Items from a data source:
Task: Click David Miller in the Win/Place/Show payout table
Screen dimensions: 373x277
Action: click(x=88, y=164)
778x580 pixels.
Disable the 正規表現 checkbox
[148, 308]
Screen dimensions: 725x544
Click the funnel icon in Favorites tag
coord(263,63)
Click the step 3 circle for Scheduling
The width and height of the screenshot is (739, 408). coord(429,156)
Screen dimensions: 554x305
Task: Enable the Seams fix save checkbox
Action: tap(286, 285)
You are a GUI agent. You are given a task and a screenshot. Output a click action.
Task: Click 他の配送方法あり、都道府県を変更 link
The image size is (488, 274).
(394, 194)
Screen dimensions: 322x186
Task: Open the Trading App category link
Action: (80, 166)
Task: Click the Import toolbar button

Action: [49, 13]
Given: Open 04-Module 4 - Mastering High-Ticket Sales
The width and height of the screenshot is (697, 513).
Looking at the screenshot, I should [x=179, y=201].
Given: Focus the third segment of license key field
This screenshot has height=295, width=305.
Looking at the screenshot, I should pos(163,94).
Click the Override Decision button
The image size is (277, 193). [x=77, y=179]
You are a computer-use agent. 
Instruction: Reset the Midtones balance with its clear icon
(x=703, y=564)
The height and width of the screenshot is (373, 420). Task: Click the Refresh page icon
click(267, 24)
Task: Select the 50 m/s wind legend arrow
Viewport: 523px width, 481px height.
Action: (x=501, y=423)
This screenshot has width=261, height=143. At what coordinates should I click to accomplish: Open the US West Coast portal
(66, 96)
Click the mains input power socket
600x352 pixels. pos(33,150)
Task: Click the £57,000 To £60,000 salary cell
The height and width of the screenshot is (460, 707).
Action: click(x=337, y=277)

_PROBLEM TO SOLVE_. A complete answer gives every line of the records holding "agent".

_ANSWER SPACE_.
You are a GUI agent. You are given a task and a screenshot. Output a click action.
You are a computer-use agent. 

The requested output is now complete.